The officer will verify that you’re eligible for entry, ask about the purpose of your visit, and may want to see your letter of invitation, proof of funds, and return travel arrangements. They’re looking for the same things the visa officer assessed: that you have enough money, a clear reason for visiting, and strong reasons to leave on time.18Immigration, Refugees and Citizenship Canada. Visitor Visa: Prepare for Your Arrival

Most visitors are authorized to stay for up to six months. If the officer stamps your passport with a specific departure date, that date controls — not the six-month default. If there’s no stamp, your authorized stay is six months from the day you entered or until your passport or biometrics expire, whichever comes first.1Immigration, Refugees and Citizenship Canada. Visitor Visa: About the Document

Extending Your Stay

If you want to remain in Canada beyond your authorized period, you can apply for a visitor record to extend your stay.
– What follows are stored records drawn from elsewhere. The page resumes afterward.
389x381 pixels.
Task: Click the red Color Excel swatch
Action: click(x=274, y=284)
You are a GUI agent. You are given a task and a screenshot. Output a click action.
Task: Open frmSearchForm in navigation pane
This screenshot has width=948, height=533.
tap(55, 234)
The extension fee is CAN$100. Apply before your current status expires — overstaying makes future applications significantly harder and can result in removal.19Immigration, Refugees and Citizenship Canada. Extend Your Stay in Canada (Visitor Record) If your status has already expired, restoring it costs CAN$246.25 and requires explaining the lapse.14Immigration, Refugees and Citizenship Canada. Citizenship and Immigration Application Fees: Fee List

Super Visa for Parents and Grandparents

If you’re a parent or grandparent of a Canadian citizen or permanent resident, the Super Visa is worth considering instead of a regular visitor visa. It allows stays of up to five years at a time and provides multiple entries over a period of up to 10 years.20Immigration, Refugees and Citizenship Canada. Super Visa for Parents and Grandparents That’s a dramatic difference from the six-month limit on a regular visitor visa.
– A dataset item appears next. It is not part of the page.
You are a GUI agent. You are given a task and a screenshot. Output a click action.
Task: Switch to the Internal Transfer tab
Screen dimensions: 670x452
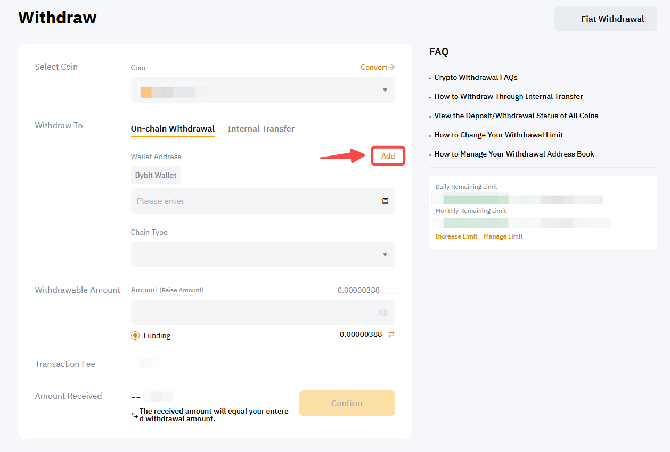pos(261,128)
The tradeoff is stricter requirements. Your child or grandchild in Canada must meet minimum income thresholds based on their total family size (including you). For 2026, those thresholds range from $30,526 for a single-person household to $56,724 for a family of four, with $8,224 added for each person beyond seven.21Immigration, Refugees and Citizenship Canada. Super Visa for Parents and Grandparents: Proof of Financial Support

You also need private medical insurance from a Canadian insurer or a foreign insurer authorized to operate in Canada. The policy must provide at least $100,000 in coverage, be valid for at least one year from the date of each entry, cover healthcare, hospitalization, and repatriation, and be fully paid or have a deposit paid at the time of application. The invitation letter for a Super Visa must also include a promise of financial support and the full family size calculation.

What to Do if Your Visa Is Refused

A refusal isn’t the end of the road, but understanding why it happened matters more than rushing to reapply. The most common reasons for refusal include insufficient proof of funds, weak ties to your home country, limited travel history, unclear purpose of visit, and documents that appear incomplete or inconsistent.
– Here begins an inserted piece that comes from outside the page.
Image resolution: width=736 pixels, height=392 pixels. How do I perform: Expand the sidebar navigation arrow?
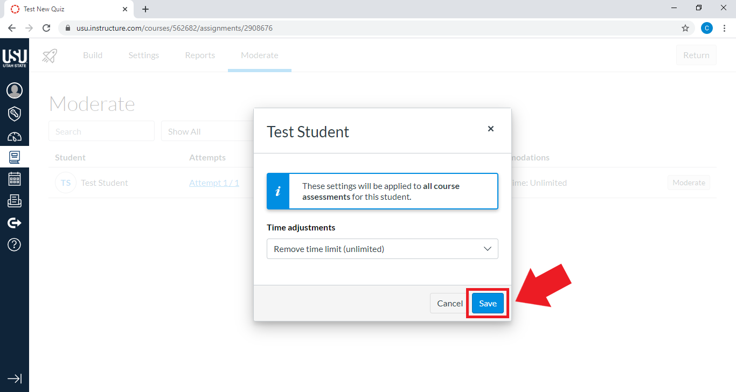(15, 379)
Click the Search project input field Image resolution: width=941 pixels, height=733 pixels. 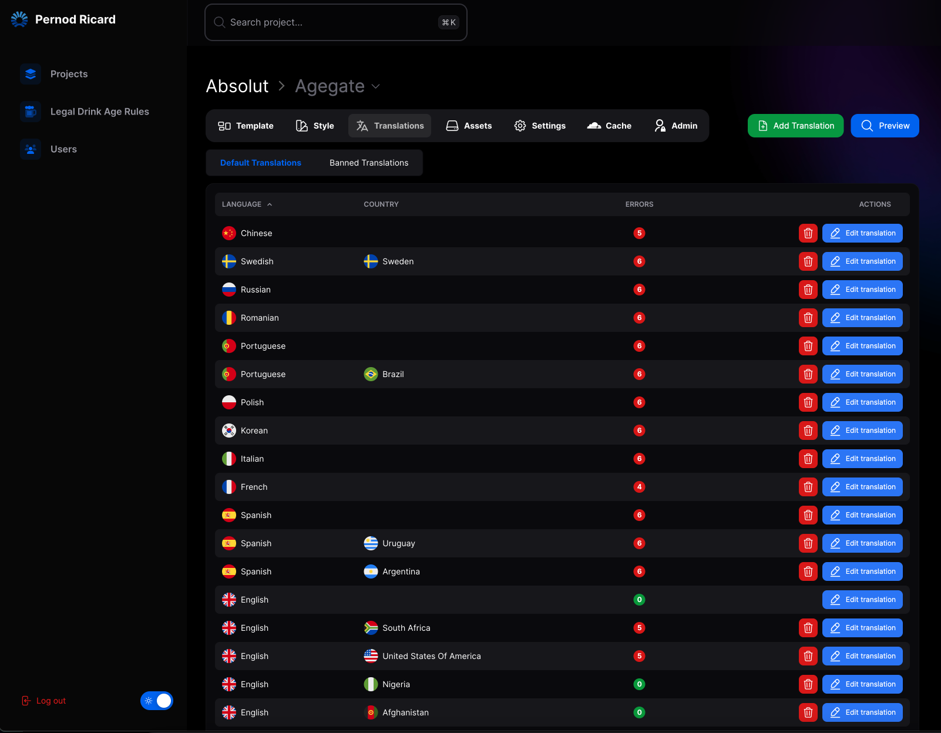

You have three options after a refusal:

  • Reapply with a stronger application: There’s no waiting period. You can submit a new application immediately, but sending the same package will get the same result. Address every weakness from the first attempt.
  • Request reconsideration: If you believe the officer made a factual error or misinterpreted evidence, you can submit a reconsideration request through the IRCC web form to the specific visa office that handled your file. This is not a formal appeal — it’s appropriate only when there’s a clear mistake. Requesting your file notes through an Access to Information request first helps you identify exactly what went wrong.
  • Apply for judicial review: As a last resort, you can ask the Federal Court of Canada to review the decision. The deadline is 15 days for decisions made inside Canada or 60 days for decisions made outside Canada, counted from the day after you receive the refusal. Those deadlines include weekends and holidays and cannot be extended except in exceptional circumstances.

Of these three options, reapplying with better documentation is by far the most common and practical path. Judicial review is expensive, slow, and only succeeds when the officer’s decision was legally unreasonable — disagreeing with the outcome isn’t enough.